Authentic leadership brought about some personal thoughts and feelings. The word authentic often runs through my mind but more so in its meaning, genuine. Being a father has never been more important to me than it is now. I know that sounds a bit odd as if it should have always been vital, and it has, but recently it became a whole new perspective. Maybe it’s because I’m getting older, and watching my son grow is teaching me a few things. The biggest one has been the finitude of time. It’s a commodity I wish I had an infinite amount of, but I don’t. Nobody does. So as I thought about my son and the kind of leader I need to be for him, the word genuine came to mind.
Our text mentions four key psychological capacities that impact authentic leadership. The four capacities are confidence, hope, optimism, and resilience (Northouse, 2021). Northouse states”Confidence refers to having self-efficacy—the belief that one has the ability to successfully accomplish a specified task. Leaders who have confidence are more likely to be motivated to succeed, to be persistent when obstacles arise, and to welcome a challenge” (Northouse, 2021). As the leader of my family, I realized my confidence was lacking in some areas. We have faced some difficult situations as many families have, and in some cases, my confidence was shaken. I could visibly see the change in my wife when she saw that my confidence had taken a hit. It did not instill in her the confidence that everything would be ok, it instilled worry. Like any leader who lacks confidence in taking on an obstacle, the followers will lose faith and confidence in their ability to rise to the occasion and lead confidently. My son and wife both deserve a confident husband and father to lead them through the good times and the especially bad. The areas in which I lack this confidence are mostly due to my knowledge of the issue. So as I have noticed this, I began educating myself on certain topics to build that confidence that I can handle any situation that arises.
“Resilience is the capacity to recover from and adjust to adverse situations. It includes the ability to positively adapt to hardships and suffering. During difficult times, resilient people are able to bounce back from challenging situations and feel strengthened and more resourceful as a result of them” (Northouse, 2021). This is something I am proud of, I probably don’t tell myself that enough. As a parent, sometimes I think we don’t realize how resilient we are, or anyone for that matter. While my confidence gets rocked on occasion, as the text stated, I can bounce back from challenging situations strengthened and more resourceful. I could not take the worry on my wife’s face as I mentioned, so I knew I needed to come away from the obstacle more knowledgeable than I went in. My resiliency directly affects my confidence as I am noticing. This also directly affects how my family views me as a leader. I also noticed how hope and optimism are strongly related to resiliency. This also became apparent during the reading of the chapter. The chapter states, “Their hope inspires followers to trust them and believe in their goals” (Northouse, 2021). I want the trust of my wife and my son. I want them to know that I can and will lead them in the right direction and they can trust that the goals I set for myself and our family are attainable.

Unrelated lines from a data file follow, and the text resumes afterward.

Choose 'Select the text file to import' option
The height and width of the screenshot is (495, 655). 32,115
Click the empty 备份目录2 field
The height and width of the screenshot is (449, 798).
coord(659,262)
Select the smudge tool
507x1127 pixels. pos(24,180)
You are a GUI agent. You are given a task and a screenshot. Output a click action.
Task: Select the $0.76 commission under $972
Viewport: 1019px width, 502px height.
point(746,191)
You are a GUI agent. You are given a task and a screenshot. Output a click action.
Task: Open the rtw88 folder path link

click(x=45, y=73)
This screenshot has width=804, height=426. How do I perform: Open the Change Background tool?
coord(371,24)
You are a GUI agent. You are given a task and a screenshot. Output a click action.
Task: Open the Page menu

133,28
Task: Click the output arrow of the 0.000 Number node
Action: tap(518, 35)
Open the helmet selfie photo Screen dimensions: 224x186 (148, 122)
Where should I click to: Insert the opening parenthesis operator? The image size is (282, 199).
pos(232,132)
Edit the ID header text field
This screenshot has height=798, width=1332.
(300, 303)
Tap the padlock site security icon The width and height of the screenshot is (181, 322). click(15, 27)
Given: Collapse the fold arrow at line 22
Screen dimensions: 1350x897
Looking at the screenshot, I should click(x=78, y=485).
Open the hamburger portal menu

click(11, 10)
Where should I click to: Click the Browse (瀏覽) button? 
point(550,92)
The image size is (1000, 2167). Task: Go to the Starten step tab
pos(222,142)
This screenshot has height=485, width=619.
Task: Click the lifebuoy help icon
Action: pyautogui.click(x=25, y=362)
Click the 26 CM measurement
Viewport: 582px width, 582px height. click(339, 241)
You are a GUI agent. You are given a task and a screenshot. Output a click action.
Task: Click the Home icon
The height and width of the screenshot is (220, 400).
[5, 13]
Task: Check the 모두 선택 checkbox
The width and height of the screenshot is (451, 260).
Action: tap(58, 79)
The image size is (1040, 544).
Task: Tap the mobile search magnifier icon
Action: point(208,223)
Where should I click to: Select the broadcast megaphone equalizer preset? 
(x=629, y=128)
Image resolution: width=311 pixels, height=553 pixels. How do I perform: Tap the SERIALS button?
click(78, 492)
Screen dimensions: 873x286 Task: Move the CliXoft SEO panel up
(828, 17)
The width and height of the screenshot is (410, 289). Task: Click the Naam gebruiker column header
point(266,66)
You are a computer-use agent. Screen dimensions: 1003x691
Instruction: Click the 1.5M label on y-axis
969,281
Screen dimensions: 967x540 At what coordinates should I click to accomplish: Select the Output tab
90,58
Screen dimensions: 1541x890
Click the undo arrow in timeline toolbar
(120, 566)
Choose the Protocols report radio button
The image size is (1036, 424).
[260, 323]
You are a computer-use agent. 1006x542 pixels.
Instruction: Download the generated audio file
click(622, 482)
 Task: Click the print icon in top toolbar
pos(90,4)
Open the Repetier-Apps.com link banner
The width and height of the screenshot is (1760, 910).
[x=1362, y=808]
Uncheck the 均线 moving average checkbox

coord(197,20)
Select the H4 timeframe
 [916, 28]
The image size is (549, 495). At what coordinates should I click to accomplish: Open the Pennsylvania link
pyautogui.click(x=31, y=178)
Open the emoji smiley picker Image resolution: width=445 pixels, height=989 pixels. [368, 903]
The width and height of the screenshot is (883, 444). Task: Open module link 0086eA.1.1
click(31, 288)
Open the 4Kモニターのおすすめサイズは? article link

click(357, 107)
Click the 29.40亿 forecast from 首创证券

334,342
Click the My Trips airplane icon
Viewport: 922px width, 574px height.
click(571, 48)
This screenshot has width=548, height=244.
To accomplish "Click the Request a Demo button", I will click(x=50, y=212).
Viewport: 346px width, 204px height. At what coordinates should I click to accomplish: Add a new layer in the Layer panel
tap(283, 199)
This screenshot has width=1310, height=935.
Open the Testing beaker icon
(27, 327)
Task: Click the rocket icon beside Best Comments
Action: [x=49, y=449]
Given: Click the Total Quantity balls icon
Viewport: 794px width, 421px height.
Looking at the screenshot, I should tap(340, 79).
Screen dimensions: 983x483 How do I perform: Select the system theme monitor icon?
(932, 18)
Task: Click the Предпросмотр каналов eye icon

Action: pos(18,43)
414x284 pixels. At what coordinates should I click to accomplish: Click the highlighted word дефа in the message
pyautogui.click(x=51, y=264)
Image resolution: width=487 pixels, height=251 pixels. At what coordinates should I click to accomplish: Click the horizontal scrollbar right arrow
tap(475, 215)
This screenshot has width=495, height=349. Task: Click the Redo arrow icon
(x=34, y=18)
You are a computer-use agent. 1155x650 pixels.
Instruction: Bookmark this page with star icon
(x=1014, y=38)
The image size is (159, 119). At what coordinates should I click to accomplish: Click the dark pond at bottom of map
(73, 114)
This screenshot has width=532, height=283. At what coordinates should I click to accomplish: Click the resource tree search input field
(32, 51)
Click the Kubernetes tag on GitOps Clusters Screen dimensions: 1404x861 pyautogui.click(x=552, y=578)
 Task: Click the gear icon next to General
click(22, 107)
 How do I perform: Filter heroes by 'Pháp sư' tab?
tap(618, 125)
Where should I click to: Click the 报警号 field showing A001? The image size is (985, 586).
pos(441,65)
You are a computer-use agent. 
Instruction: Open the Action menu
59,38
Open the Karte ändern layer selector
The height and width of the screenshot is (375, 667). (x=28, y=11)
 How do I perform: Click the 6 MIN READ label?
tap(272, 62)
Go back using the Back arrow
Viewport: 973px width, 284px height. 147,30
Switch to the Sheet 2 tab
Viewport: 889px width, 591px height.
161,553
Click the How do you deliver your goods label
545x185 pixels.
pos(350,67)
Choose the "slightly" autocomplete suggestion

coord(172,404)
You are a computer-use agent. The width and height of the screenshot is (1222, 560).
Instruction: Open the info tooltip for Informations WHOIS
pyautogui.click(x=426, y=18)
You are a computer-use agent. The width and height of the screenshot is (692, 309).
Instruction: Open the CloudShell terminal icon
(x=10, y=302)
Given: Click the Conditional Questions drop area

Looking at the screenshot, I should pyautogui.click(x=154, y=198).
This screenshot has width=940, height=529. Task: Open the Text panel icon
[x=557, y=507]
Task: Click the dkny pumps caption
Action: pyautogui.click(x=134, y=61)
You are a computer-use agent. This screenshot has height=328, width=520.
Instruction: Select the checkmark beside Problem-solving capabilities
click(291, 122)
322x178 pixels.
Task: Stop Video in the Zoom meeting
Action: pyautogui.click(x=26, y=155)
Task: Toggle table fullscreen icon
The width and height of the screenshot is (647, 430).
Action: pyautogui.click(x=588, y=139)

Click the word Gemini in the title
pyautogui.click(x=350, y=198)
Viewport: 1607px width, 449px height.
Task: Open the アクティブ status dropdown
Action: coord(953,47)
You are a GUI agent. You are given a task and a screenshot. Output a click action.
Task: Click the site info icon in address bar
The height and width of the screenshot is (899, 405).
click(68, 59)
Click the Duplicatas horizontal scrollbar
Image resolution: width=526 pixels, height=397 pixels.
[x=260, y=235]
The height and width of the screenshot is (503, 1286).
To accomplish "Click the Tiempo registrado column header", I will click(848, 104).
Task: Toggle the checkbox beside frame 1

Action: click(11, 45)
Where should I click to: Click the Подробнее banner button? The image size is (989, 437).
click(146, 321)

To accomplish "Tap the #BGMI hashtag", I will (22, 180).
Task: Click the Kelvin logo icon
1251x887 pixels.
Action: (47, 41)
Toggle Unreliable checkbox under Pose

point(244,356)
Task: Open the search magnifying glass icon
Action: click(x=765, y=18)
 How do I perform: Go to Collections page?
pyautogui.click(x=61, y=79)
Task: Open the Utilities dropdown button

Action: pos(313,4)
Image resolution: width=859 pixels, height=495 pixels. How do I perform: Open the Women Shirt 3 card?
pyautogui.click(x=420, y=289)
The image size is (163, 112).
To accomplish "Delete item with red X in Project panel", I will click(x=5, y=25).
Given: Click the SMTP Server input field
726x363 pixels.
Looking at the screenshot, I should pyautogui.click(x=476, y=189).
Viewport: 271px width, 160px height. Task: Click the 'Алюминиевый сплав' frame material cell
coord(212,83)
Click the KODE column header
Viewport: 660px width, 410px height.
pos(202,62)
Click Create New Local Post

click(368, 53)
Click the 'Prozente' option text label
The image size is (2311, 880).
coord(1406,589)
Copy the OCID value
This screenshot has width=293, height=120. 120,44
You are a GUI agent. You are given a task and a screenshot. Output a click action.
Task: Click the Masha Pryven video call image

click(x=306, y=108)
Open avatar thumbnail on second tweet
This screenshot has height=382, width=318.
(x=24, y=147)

One of the components of authentic leadership is relational transparency. While this component is certainly applicable with both my wife and son, I really want this between my son and I. Relational transparency is defined as “being open and honest in presenting one’s true self to others. It is self-regulating because individuals can control their transparency with others. Relational transparency occurs when individuals share their core feelings, motives, and inclinations with others in an appropriate manner (Kernis, 2003). It includes the individuals showing both positive and negative aspects of themselves to others. In short, relational transparency is about communicating openly and being real in relationships with others” (Northouse, 2021). It is my opinion that many parent-child relationships do not contain relational transparency, and I believe this is where many of these relationships become strained. More than anything I want my son to have a father and leader whom he can openly communicate with. One of my greatest fears is that I made my son feel as though he could not confide in me. Like he could not talk to me and open up. I want to lead my son in a positive direction at all times, and I feel having relational transparency is key.
This has been a really important chapter for me. I want to be the authentic leader my son and wife both deserve. This blog is more so directed at my son though as my wife and I have our relationship. While my wife seeing me as the leader I want to be is important, my son will one day have his own family, and I want to instill so much in him that will help him thrive. He is only 2 years old, and some may say he is so young and I have time. The thing is, we don’t know just how much of that we have. That is why setting an example for this type of leader is vital. One day, that will surely come faster than I want it to, he will walk out my door and into a life that I only hope I have prepared him for—a life where I am not a constant physical presence and where he is his own man and he knows he can always call and always has a home.